Também este é um fato estranho, ainda mais vindo do inovador Todd Haynes, diretor no entanto assumidamente camaleônico. Quer dizer, sem compromisso com uma assinatura ou um estilo ou uma linha autoral coerente, por assim dizer. Varia, diz, conforme o material que tem nas mãos e a história a ser contada. E esta, lembremos, é uma história de época. Estamos nos Estados Unidos, no início dos anos 1950, quando o conservadorismo de costumes nem sequer permitia a uma mulher sonhar com um relacionamento homossexual sem que isto tivesse sérias consequências para sua vida. Ainda mais, como no caso de Carol, casada, de alta sociedade, com uma filha pequena, cuja guarda pode perder por causa do romance com Therese.

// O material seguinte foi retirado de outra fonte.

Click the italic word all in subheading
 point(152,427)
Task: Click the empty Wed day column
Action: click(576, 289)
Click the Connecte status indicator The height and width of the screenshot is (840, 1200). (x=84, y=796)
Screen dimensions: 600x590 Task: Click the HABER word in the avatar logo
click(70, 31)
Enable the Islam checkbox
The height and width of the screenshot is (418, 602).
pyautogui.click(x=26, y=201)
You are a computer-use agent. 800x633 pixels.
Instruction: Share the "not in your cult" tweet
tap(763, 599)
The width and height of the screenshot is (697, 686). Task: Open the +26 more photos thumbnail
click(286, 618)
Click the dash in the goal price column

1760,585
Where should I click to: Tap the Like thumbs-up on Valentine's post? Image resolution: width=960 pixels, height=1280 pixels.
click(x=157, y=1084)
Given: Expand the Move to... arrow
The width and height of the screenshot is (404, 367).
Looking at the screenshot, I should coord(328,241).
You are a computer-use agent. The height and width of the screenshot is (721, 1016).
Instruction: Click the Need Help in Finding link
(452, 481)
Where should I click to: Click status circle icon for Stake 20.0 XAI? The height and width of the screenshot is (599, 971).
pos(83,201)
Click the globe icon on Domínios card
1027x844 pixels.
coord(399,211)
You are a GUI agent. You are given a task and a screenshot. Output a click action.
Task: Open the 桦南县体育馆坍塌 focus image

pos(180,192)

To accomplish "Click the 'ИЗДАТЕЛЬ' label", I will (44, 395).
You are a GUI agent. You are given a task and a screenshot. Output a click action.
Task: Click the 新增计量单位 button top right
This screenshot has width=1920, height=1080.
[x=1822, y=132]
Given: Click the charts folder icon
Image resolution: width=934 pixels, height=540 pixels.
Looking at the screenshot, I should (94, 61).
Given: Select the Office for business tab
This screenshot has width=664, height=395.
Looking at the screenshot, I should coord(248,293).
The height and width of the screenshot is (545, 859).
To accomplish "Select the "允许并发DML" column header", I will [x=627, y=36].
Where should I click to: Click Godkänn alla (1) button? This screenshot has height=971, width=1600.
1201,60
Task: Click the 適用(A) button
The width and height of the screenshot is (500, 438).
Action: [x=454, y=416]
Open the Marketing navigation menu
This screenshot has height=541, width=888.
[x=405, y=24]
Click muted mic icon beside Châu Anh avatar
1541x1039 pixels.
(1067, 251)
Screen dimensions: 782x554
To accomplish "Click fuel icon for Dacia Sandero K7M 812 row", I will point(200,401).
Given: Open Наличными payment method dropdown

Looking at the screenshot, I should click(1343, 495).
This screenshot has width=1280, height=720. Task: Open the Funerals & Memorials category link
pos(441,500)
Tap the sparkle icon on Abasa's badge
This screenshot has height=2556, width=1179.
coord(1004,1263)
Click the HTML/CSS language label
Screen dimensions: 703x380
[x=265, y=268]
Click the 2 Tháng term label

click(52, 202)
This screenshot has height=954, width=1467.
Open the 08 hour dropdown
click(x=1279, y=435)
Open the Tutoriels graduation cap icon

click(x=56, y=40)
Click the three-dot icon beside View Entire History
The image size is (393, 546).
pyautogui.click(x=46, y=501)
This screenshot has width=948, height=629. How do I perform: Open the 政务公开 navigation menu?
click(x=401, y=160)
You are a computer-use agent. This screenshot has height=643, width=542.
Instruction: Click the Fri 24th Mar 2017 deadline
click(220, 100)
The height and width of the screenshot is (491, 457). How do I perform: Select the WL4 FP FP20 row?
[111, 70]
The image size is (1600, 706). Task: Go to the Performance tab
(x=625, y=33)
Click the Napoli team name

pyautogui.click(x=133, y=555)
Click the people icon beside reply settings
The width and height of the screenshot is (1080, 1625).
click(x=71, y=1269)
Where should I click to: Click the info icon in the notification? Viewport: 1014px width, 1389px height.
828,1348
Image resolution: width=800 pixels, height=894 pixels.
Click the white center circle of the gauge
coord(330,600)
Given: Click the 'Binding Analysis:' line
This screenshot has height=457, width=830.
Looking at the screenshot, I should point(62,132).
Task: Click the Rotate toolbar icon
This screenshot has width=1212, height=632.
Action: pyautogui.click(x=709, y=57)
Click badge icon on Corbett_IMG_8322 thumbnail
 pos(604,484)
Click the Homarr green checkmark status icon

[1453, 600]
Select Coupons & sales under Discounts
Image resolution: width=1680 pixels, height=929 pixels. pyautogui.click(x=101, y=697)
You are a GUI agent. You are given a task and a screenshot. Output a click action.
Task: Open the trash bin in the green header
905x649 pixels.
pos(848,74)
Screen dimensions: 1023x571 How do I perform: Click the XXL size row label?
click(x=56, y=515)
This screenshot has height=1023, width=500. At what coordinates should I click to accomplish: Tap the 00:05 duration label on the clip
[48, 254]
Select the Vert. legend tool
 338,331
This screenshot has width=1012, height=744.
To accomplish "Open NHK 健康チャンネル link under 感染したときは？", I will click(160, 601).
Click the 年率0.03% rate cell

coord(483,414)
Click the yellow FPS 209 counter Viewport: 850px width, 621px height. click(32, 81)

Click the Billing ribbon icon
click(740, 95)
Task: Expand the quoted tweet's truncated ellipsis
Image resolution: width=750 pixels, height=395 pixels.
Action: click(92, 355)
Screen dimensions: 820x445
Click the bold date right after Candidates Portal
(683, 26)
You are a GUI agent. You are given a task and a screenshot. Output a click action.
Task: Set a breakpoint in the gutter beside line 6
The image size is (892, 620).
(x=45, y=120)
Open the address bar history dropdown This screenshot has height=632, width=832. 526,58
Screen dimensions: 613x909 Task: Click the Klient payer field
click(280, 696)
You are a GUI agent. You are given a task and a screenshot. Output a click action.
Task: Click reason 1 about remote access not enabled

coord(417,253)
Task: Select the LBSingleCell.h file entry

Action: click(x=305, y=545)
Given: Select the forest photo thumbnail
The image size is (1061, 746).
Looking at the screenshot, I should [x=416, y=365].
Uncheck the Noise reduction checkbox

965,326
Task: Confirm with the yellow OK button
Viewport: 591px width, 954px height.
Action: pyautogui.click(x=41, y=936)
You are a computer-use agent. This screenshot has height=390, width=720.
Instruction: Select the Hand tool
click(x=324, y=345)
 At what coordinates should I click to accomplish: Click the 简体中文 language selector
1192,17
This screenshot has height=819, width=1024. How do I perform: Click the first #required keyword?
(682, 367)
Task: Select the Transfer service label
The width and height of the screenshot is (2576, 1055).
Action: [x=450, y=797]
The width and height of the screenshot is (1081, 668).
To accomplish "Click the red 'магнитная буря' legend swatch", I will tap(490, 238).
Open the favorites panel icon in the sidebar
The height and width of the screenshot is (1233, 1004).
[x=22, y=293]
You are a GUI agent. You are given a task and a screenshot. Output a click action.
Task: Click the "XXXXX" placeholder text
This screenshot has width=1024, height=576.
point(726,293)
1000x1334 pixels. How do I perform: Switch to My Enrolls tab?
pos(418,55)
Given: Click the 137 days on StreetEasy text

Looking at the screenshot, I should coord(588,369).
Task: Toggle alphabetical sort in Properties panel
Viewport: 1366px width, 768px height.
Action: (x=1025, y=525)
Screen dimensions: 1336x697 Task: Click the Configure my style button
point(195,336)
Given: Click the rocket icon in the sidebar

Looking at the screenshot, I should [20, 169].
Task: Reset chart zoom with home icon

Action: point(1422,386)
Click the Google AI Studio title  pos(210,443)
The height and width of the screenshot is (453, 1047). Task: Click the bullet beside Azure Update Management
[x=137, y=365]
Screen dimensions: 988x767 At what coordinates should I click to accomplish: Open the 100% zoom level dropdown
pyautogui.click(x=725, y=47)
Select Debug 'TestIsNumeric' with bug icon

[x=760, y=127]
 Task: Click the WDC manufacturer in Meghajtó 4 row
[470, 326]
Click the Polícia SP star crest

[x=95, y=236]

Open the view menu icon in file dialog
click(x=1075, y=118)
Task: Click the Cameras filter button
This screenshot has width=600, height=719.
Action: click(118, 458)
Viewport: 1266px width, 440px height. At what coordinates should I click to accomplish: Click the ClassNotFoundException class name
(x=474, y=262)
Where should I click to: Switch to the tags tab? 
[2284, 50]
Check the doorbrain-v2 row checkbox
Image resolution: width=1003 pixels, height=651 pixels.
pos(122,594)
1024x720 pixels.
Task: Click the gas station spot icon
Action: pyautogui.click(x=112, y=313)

Nesse sentido, Carol é um pouco isso – um romance de costumes, que flagra a situação de uma época, bastante hostil para desvios das “normas” de conduta. Patricia Highsmith disse que o livro, de início recusado por sua editora, se transformou em grande sucesso porque ousava tratar a questão lésbica de maneira mais aberta. E sem condenar as personagens envolvidas às profundezas dos infernos, conforme o hábito corrente. Conta que recebeu centenas de cartas de pessoas agradecidas porque se viam retratadas no livro. Hoje, o relato pode parecer até um tanto anacrônico. Mas, se observarmos bem de perto, e sem tanta efusão, veremos que o drama de Carol e Therese não se acha tão desconectado assim do presente.